> [Opdracht a] Citeer uit de tekst over het Dryconproject alles tussen "TNO heeft er" en "in de overeenkomst.", met die woorden zelf erbij.

> [Gegeven tekst]
______
Grief I in het principaal appel komt op tegen de door de rechtbank daarbij verrichte bewijswaardering, grief II – daarop voortbouwend – op de door de rechtbank aangekondigde (en in het dictum ook uitgesproken) veroordeling dienaangaande.
HB heeft in dit verband gesteld dat zij BSW (een van de Britse partners bij de overeenkomst) in het kader van het Dryconproject een droogkamer ter beschikking heeft gesteld, waarin een specifiek besturingssysteem (met computer) was aangebracht, dat TNO ter plaatse diende te testen, hetgeen echter niet is gebeurd. Uiteindelijk heeft HB de apparatuur weer uit de droogkamer moeten halen en heeft er geen nieuwe bestemming meer voor kunnen vinden. De apparatuur was door HB aangeschaft voor ongeveer f. 23.000,-. Daarnaast is een monteur van HB ongeveer een week bezig geweest om deze te plaatsen in Engeland.
TNO heeft er op gewezen dat het haar taak niet was om de Britse ondernemers in het kader van het Dryconproject te assisteren, maar dat daarvoor de andere R&D performer, BRE was aangewezen in de overeenkomst.
De rechtbank heeft vervolgens HB te bewijzen opgedragen dat TNO haar verplichtingen uit de overeenkomst met betrekking tot de installatie bij BSW niet is nagekomen.
Aan de zijde van HB zijn drie getuigen gehoord: haar statutair directeur [B.]; [C.], bij haar als besturingstechnicus in dienst; en [D.], verkoper bij HB. Voor zoveel hier van belang hebben de getuigen het volgende verklaard:
[B.]:
“Bij BSW hebben wij een schakelkast en een besturingssysteem geleverd. Dat dit zou gebeuren is besloten in een dryconvergadering. TNO zou daarop nieuwe software testen. Ook dat is in die vergadering besloten. [D.] van ons bedrijf was in die vergadering aanwezig. Wij hebben een schakelkast en een besturingssysteem gemaakt en vervolgens bij BSW geïnstalleerd. TNO zou er vervolgens de software op zetten en heeft ook geprobeerd om dat te doen. Toen ze de besturing voor het eerst opstartten is hij vervolgens gecrasht en daarna is er niets meer gebeurd. Er is ook niemand van TNO meer geweest. Het systeem is zo’n maand of drie bij BSW blijven staan en vervolgens op verzoek van BSW weer door ons opgehaald. Dit is allemaal gebeurd in het kader van het dryconproject.”
[C.]:
“Ik ben eind oktober 2000 bij BSW in Engeland geweest om daar een besturingssysteem in een bestaande droogkamer te installeren. Ik heb dat ook gedaan. De reden voor mijn bezoek was dat bij BSW een stukje extra software getest zou worden om betere droogresultaten te krijgen. De gebruikelijke software voor de besturing stond al op de computer. Die extra software had ik niet bij mij. Die zou op afstand geïnstalleerd worden door [E.] van TNO. Er is door TNO ook een poging gedaan om die extra software te installeren, maar hij is toen gecrasht. (..) Verdere bemoeienis heb ik daar in Engeland niet met deze zaak gehad. [E.] had de extra software geprogrammeerd en zou de boel ook verder oplossen. Het programma Woody zegt mij iets. Dat is namelijk de extra software die in onze besturingssoftware geïmplementeerd zou worden. Ik zou niet weten of iemand van TNO het drogen verder zou begeleiden bij BSW.”
______
> [Aangeleverde gegevens]
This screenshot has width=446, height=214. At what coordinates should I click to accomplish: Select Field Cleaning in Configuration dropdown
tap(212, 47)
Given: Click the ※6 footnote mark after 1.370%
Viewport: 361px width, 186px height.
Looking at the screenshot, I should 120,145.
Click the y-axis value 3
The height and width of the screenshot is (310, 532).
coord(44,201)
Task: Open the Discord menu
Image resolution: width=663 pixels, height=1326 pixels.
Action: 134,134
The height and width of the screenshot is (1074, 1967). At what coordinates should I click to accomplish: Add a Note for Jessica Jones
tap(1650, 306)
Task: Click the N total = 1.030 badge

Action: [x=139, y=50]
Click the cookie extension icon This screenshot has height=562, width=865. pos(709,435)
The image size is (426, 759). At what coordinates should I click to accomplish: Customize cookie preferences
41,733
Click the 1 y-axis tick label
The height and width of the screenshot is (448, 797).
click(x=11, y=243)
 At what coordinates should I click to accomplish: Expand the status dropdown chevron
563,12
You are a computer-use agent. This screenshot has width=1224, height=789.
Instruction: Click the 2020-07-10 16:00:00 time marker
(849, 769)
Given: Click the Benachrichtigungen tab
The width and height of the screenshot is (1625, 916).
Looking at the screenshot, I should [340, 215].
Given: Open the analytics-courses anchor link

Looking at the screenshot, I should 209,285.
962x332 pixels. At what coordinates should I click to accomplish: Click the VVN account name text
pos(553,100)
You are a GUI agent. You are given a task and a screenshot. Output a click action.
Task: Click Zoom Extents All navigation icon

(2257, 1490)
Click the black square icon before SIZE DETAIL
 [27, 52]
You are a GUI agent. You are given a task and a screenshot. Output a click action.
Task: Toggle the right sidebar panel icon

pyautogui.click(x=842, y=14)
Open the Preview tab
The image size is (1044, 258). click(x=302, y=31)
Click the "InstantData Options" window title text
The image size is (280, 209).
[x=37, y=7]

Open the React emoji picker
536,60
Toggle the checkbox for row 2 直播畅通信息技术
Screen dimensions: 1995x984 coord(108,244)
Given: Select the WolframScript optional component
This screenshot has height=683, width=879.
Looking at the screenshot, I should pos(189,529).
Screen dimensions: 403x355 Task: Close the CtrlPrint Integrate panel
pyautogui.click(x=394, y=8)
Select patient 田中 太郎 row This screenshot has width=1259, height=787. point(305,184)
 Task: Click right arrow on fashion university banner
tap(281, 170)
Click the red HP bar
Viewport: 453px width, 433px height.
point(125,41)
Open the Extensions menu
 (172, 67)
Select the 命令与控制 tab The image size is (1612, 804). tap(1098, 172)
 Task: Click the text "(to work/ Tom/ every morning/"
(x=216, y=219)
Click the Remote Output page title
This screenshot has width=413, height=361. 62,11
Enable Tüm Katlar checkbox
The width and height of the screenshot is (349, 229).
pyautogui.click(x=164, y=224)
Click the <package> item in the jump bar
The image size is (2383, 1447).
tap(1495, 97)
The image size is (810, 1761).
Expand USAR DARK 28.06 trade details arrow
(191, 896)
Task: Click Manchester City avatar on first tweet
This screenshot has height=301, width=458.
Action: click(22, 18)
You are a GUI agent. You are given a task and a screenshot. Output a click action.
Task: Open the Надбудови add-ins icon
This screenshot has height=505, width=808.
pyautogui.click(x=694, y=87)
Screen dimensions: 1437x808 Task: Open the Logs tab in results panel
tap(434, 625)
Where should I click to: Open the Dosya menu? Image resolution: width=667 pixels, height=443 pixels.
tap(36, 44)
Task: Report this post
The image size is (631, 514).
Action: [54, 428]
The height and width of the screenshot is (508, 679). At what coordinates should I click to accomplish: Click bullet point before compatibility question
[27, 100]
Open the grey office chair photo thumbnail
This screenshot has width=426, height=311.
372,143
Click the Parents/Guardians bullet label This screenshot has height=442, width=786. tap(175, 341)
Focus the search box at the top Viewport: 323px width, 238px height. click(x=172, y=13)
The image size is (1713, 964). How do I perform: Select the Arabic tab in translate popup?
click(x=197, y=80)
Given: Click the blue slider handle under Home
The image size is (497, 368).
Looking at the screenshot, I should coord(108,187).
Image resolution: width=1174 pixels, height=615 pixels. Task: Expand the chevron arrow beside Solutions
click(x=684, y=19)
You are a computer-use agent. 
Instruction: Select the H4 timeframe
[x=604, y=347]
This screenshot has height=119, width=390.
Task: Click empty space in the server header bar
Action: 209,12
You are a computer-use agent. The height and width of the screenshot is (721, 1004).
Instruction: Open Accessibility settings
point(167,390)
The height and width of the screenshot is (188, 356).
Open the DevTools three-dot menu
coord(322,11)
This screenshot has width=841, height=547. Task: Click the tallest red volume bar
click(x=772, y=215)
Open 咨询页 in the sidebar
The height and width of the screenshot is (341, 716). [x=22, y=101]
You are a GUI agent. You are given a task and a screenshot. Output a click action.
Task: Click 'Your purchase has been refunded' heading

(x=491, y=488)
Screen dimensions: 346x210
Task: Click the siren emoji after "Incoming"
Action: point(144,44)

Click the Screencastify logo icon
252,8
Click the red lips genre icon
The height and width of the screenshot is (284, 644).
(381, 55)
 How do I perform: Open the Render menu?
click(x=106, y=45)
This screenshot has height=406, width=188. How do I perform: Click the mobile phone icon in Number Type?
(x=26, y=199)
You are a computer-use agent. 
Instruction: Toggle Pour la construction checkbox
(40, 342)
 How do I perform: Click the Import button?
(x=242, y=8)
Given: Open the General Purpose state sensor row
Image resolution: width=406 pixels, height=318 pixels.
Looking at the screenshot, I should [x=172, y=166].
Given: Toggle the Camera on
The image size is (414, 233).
______
> [Opdracht b] Filter de rijen en neem elke rij over waarin het woord "cookie" voorkomt. Hoofdletters en kleine letters tellen mee.

> [Juist antwoord a]
TNO heeft er op gewezen dat het haar taak niet was om de Britse ondernemers in het kader van het Dryconproject te assisteren, maar dat daarvoor de andere R&D performer, BRE was aangewezen in de overeenkomst.

> [Juist antwoord b]
Click the cookie extension icon This screenshot has height=562, width=865. pos(709,435)
The image size is (426, 759). At what coordinates should I click to accomplish: Customize cookie preferences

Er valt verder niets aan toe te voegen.